Sullivan herself visited Bethesda Naval and Walter Reed Hospitals and encouraged all DAR members, as part of "Operation Appreciation," to do the same in their communities. Members could support troops by providing gift cards, cigarettes or baked goods, as well as writing to family members of soldiers. However, in her monthly letter to members in the May 1968 edition of the DAR Magazine, Sullivan reflected that the DAR "as a Society, [has] made no tangible contribution to assist our fighting forces" in Vietnam. She reported that after consulting with a number of DAR and US government officials, it was decided that "a personal visit by the President General of the NSDAR to the combat area would be the greatest contribution our Society could make to the war effort at this time."

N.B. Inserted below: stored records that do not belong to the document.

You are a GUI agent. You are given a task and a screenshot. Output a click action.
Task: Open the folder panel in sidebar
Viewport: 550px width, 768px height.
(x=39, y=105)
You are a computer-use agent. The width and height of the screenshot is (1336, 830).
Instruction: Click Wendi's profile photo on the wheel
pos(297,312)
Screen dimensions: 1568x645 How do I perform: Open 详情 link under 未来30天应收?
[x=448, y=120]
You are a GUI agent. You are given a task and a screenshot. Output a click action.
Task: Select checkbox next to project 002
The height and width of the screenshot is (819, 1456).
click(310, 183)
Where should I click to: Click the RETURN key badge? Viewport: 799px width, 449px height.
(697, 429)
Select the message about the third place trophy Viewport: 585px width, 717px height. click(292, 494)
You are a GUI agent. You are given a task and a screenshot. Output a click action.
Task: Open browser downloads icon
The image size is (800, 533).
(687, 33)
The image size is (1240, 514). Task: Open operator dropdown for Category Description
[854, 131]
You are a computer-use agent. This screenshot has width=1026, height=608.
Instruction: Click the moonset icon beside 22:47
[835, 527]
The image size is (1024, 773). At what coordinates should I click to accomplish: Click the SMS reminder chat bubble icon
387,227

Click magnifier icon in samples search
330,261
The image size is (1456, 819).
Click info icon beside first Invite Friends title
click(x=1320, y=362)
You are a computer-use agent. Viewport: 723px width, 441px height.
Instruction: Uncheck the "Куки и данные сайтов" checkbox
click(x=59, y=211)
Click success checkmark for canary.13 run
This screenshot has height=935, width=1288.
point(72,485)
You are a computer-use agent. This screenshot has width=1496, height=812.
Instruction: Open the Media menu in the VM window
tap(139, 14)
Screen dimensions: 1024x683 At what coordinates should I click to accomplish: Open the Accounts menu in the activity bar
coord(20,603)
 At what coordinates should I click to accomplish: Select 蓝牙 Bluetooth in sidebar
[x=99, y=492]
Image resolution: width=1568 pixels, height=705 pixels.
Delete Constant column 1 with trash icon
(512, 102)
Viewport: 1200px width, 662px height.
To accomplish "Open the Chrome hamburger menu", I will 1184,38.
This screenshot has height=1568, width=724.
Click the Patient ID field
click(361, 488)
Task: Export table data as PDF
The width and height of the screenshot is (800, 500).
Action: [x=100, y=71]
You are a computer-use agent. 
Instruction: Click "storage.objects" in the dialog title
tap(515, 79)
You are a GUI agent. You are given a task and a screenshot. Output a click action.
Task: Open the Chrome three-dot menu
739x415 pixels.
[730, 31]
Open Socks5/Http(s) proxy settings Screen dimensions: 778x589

Reportedly, based in part on the DAR's action against Beaz, the organization gained the attention of General William C. Westmoreland, who thought that a visit from Sullivan to Vietnam would be a "worthwhile contribution" to the US effort there. Sullivan and other DAR representatives arrived Vietnam on 21 January 1968. While there she visited hospitals and presented 47 Americanism pins to wounded soldiers in recognition of their bravery. Upon returning to the US, she stated that, "American boys there believe in the war. They believe in their leaders. They don't know what's the matter with some of the people back home, like those who are burning their draft cards."